= Task details =
Restate the full set of records exactly, word for word.

[Data to examine]

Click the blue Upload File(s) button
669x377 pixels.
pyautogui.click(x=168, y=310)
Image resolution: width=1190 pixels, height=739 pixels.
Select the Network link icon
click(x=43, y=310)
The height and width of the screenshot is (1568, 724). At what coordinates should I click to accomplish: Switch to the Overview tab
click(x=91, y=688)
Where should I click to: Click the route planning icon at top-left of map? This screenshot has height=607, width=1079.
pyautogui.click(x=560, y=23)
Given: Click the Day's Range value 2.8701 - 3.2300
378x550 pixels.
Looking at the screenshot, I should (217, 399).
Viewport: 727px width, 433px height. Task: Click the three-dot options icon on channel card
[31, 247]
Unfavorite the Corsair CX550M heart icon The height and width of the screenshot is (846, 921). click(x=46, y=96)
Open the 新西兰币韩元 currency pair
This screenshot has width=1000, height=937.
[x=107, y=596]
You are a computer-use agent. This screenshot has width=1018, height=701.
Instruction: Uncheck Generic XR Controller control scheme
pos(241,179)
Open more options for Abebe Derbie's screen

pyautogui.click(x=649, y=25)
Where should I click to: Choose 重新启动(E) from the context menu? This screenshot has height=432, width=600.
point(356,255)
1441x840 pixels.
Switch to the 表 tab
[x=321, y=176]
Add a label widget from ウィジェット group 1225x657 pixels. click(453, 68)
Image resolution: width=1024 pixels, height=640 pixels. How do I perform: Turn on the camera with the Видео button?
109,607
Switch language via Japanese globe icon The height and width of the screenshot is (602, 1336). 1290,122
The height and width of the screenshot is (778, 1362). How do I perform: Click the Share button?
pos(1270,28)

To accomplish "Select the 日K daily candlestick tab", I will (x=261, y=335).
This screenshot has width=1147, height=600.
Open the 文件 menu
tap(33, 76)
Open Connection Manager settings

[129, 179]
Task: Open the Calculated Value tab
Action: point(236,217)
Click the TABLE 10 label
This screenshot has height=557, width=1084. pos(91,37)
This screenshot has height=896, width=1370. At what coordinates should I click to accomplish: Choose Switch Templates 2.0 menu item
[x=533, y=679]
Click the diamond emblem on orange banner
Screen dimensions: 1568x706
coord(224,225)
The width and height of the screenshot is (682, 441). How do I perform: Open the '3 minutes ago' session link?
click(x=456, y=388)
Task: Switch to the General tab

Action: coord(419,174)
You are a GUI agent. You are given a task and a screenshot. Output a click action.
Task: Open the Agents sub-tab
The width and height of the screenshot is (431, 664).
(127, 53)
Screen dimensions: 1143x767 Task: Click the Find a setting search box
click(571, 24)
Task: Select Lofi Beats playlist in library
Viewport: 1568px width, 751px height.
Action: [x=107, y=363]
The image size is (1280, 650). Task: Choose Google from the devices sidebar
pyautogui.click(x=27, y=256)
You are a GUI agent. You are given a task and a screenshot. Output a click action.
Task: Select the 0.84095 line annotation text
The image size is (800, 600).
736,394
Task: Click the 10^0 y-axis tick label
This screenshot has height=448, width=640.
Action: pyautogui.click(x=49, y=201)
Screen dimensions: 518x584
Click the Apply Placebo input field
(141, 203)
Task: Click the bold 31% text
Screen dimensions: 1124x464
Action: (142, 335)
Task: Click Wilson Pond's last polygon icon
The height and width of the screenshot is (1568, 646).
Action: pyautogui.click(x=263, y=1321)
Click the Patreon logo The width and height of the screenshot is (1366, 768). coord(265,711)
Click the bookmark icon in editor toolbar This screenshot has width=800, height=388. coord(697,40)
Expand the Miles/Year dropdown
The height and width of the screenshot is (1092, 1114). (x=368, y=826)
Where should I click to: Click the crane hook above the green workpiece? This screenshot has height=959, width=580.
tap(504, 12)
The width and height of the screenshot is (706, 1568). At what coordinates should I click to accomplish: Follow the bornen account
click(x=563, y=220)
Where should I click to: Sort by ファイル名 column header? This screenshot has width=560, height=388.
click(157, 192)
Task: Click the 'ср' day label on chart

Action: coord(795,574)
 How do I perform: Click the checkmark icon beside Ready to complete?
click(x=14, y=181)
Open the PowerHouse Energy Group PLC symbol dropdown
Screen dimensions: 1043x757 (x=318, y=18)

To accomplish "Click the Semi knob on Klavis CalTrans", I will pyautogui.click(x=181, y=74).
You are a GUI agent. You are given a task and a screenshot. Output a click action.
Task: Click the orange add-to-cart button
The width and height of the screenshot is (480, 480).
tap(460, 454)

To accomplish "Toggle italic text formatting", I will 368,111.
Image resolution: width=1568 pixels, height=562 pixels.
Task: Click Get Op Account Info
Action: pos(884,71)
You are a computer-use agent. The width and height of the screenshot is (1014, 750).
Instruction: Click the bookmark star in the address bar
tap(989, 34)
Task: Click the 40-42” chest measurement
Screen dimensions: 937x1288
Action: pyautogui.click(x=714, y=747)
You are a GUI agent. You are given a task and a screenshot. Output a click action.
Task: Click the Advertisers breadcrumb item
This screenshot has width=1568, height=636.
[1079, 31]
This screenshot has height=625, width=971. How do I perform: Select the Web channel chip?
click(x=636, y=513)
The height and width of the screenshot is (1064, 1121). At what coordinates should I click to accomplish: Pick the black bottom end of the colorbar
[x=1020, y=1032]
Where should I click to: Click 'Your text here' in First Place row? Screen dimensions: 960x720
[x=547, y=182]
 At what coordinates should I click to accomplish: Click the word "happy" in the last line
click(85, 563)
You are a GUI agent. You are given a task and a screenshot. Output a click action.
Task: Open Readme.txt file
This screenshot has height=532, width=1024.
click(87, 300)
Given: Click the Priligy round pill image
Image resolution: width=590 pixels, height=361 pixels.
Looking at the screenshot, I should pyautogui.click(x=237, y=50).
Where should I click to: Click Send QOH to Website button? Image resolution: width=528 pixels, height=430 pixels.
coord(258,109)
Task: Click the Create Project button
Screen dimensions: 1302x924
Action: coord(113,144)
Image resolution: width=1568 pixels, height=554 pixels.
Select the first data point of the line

[/Data to examine]

= Response box =
Click the blue Upload File(s) button
669x377 pixels.
pyautogui.click(x=168, y=310)
Image resolution: width=1190 pixels, height=739 pixels.
Select the Network link icon
click(x=43, y=310)
The height and width of the screenshot is (1568, 724). At what coordinates should I click to accomplish: Switch to the Overview tab
click(x=91, y=688)
Where should I click to: Click the route planning icon at top-left of map? This screenshot has height=607, width=1079.
pyautogui.click(x=560, y=23)
Given: Click the Day's Range value 2.8701 - 3.2300
378x550 pixels.
Looking at the screenshot, I should (217, 399).
Viewport: 727px width, 433px height. Task: Click the three-dot options icon on channel card
[31, 247]
Unfavorite the Corsair CX550M heart icon The height and width of the screenshot is (846, 921). click(x=46, y=96)
Open the 新西兰币韩元 currency pair
This screenshot has width=1000, height=937.
[x=107, y=596]
You are a computer-use agent. This screenshot has width=1018, height=701.
Instruction: Uncheck Generic XR Controller control scheme
pos(241,179)
Open more options for Abebe Derbie's screen

pyautogui.click(x=649, y=25)
Where should I click to: Choose 重新启动(E) from the context menu? This screenshot has height=432, width=600.
point(356,255)
1441x840 pixels.
Switch to the 表 tab
[x=321, y=176]
Add a label widget from ウィジェット group 1225x657 pixels. click(453, 68)
Image resolution: width=1024 pixels, height=640 pixels. How do I perform: Turn on the camera with the Видео button?
109,607
Switch language via Japanese globe icon The height and width of the screenshot is (602, 1336). 1290,122
The height and width of the screenshot is (778, 1362). How do I perform: Click the Share button?
pos(1270,28)

To accomplish "Select the 日K daily candlestick tab", I will (x=261, y=335).
This screenshot has width=1147, height=600.
Open the 文件 menu
tap(33, 76)
Open Connection Manager settings

[129, 179]
Task: Open the Calculated Value tab
Action: point(236,217)
Click the TABLE 10 label
This screenshot has height=557, width=1084. pos(91,37)
This screenshot has height=896, width=1370. At what coordinates should I click to accomplish: Choose Switch Templates 2.0 menu item
[x=533, y=679]
Click the diamond emblem on orange banner
Screen dimensions: 1568x706
coord(224,225)
The width and height of the screenshot is (682, 441). How do I perform: Open the '3 minutes ago' session link?
click(x=456, y=388)
Task: Switch to the General tab

Action: coord(419,174)
You are a GUI agent. You are given a task and a screenshot. Output a click action.
Task: Open the Agents sub-tab
The width and height of the screenshot is (431, 664).
(127, 53)
Screen dimensions: 1143x767 Task: Click the Find a setting search box
click(571, 24)
Task: Select Lofi Beats playlist in library
Viewport: 1568px width, 751px height.
Action: [x=107, y=363]
The image size is (1280, 650). Task: Choose Google from the devices sidebar
pyautogui.click(x=27, y=256)
You are a GUI agent. You are given a task and a screenshot. Output a click action.
Task: Select the 0.84095 line annotation text
The image size is (800, 600).
736,394
Task: Click the 10^0 y-axis tick label
This screenshot has height=448, width=640.
Action: pyautogui.click(x=49, y=201)
Screen dimensions: 518x584
Click the Apply Placebo input field
(141, 203)
Task: Click the bold 31% text
Screen dimensions: 1124x464
Action: (142, 335)
Task: Click Wilson Pond's last polygon icon
The height and width of the screenshot is (1568, 646).
Action: pyautogui.click(x=263, y=1321)
Click the Patreon logo The width and height of the screenshot is (1366, 768). coord(265,711)
Click the bookmark icon in editor toolbar This screenshot has width=800, height=388. coord(697,40)
Expand the Miles/Year dropdown
The height and width of the screenshot is (1092, 1114). (x=368, y=826)
Where should I click to: Click the crane hook above the green workpiece? This screenshot has height=959, width=580.
tap(504, 12)
The width and height of the screenshot is (706, 1568). At what coordinates should I click to accomplish: Follow the bornen account
click(x=563, y=220)
Where should I click to: Sort by ファイル名 column header? This screenshot has width=560, height=388.
click(157, 192)
Task: Click the 'ср' day label on chart

Action: coord(795,574)
 How do I perform: Click the checkmark icon beside Ready to complete?
click(x=14, y=181)
Open the PowerHouse Energy Group PLC symbol dropdown
Screen dimensions: 1043x757 (x=318, y=18)

To accomplish "Click the Semi knob on Klavis CalTrans", I will pyautogui.click(x=181, y=74).
You are a GUI agent. You are given a task and a screenshot. Output a click action.
Task: Click the orange add-to-cart button
The width and height of the screenshot is (480, 480).
tap(460, 454)

To accomplish "Toggle italic text formatting", I will 368,111.
Image resolution: width=1568 pixels, height=562 pixels.
Task: Click Get Op Account Info
Action: pos(884,71)
You are a computer-use agent. The width and height of the screenshot is (1014, 750).
Instruction: Click the bookmark star in the address bar
tap(989, 34)
Task: Click the 40-42” chest measurement
Screen dimensions: 937x1288
Action: pyautogui.click(x=714, y=747)
You are a GUI agent. You are given a task and a screenshot. Output a click action.
Task: Click the Advertisers breadcrumb item
This screenshot has width=1568, height=636.
[1079, 31]
This screenshot has height=625, width=971. How do I perform: Select the Web channel chip?
click(x=636, y=513)
The height and width of the screenshot is (1064, 1121). At what coordinates should I click to accomplish: Pick the black bottom end of the colorbar
[x=1020, y=1032]
Where should I click to: Click 'Your text here' in First Place row? Screen dimensions: 960x720
[x=547, y=182]
 At what coordinates should I click to accomplish: Click the word "happy" in the last line
click(85, 563)
You are a GUI agent. You are given a task and a screenshot. Output a click action.
Task: Open Readme.txt file
This screenshot has height=532, width=1024.
click(87, 300)
Given: Click the Priligy round pill image
Image resolution: width=590 pixels, height=361 pixels.
Looking at the screenshot, I should pyautogui.click(x=237, y=50).
Where should I click to: Click Send QOH to Website button? Image resolution: width=528 pixels, height=430 pixels.
coord(258,109)
Task: Click the Create Project button
Screen dimensions: 1302x924
Action: coord(113,144)
Image resolution: width=1568 pixels, height=554 pixels.
Select the first data point of the line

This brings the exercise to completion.